Il consumo del prodotto culturale ha tratti ben diversi se si assume nell’interezza dei segni, con i ritmi (ivi comprese le lentezze) decisi dalla libera creatività di autrici e autori, o – al contrario- si declina secondo i ritmi artificiosi dell’ingannevole età digitale.

Per dirla in breve. Un film centellinato nel buio socializzante della sala non è lo stesso film assunto dal pacchetto di un Over The Top. Un’opera cambia a seconda che chi la fruisce la completi in un modo o nell’altro nell’atto dell’assunzione privata. Nell’immaginario può arrivare un prototipo ovvero una sua riproduzione adattata ad un altro mezzo.

Tutto ciò ha a che vedere con le disavventure cognitive causate dalla dittatura dei social e dalla abnorme restrizione degli spazi di concentrazione. Com’è noto, l’argomento è all’attenzione preoccupata della pedagogia.

Guai a lanciare invettive contro gli strumenti mediali più evoluti. Anzi. Il progresso delle tecnologie offre impreviste opportunità, ad esempio, nel riuso dei materiali di archivio ormai presenti nelle narrazioni audiovisive; o nell’approccio al racconto attraverso formidabili metodologie digitali.

Ma, attenzione. Nulla di realmente evolutivo può accadere, se non si coniuga la velocità con l’effettiva metabolizzazione dei contenuti.
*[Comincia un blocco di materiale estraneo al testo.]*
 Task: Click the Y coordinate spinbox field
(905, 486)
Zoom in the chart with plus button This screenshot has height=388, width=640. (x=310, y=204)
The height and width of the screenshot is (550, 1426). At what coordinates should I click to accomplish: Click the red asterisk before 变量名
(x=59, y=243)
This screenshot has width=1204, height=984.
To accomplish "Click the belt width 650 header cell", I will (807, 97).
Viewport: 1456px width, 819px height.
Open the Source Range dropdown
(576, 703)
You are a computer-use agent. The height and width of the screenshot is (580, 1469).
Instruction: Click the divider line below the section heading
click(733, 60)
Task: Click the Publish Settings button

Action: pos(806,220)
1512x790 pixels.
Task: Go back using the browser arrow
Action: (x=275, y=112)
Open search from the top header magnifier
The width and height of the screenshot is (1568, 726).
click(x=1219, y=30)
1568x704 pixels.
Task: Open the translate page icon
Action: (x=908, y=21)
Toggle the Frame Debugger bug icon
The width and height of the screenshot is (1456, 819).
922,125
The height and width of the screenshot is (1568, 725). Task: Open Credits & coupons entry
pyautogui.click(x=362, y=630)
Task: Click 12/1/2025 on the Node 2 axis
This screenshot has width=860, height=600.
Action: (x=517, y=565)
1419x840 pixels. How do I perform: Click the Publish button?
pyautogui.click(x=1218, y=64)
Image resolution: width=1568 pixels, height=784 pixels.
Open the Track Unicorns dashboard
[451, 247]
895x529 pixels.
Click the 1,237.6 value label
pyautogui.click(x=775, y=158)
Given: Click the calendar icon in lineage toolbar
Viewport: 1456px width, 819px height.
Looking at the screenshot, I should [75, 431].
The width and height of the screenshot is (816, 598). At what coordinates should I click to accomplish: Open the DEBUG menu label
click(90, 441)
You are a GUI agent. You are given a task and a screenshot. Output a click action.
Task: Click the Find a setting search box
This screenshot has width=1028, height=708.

Ecco perché la questione delle finestre è delicatissima. Non si sottovaluti ciò che si sta discutendo. Sembrerebbe in arrivo un emendamento governativo al decreto legge del 17 maggio scorso in sede di conversione proprio sutale nodo. Non per caso il primo di giugno si tenne una riunione con le varie categorie interessate con il ministro Franceschini. E di fronte a opinioni piuttosto distanti il titolare del ministero competente annunciò un’iniziativa dell’esecutivo.

In verità, l’ultimo provvedimento in materia è recente: il vecchio decreto dell’ex ministro Bonisoli è del 2018, ma i gruppi sovranazionali e non del settore premono per ridurre le finestre. Da 105 giorni, a 90 e ora si pretende di arrivare a 45. Non solo. I limiti riguardano le opere nazionali, visto che i film d’oltre oceano sarebbero esentati dagli obblighi. Se no, si obietta, non investirebbero in Italia.

Speriamo che Dario Franceschini non ceda ai richiami delle major o di Netflix o di Amazon o di Disney o di Apple. Se chiudessero via via tutte le sale, del ministro si ricorderebbe il luddismo culturale e non chissà quale riforma.

Si potrebbe prendere a riferimento l’assetto deciso dalla Francia, con la quale peraltro c’è il trattato bilaterale siglato al Quirinale. Ebbene, lì hanno scelto la via della flessibilità e della regolazione differenziata. Lo sfruttamento con l’home video ha un tempo di 90 giorni, sei mesi per le pay-tv, 15 mesi e oltre per il resto (vedi Netflix), fino a 22 mesi per la televisione generalista gratuita. Si guarda anche al successo di pubblico nei cinema per graduare la transizione.

Insomma, così come negli anni ottanta del secolo passato si misero dei paletti all’interruzione dei film con gli spot, ora è improcrastinabile riscoprire il valore dell’eccezione culturale.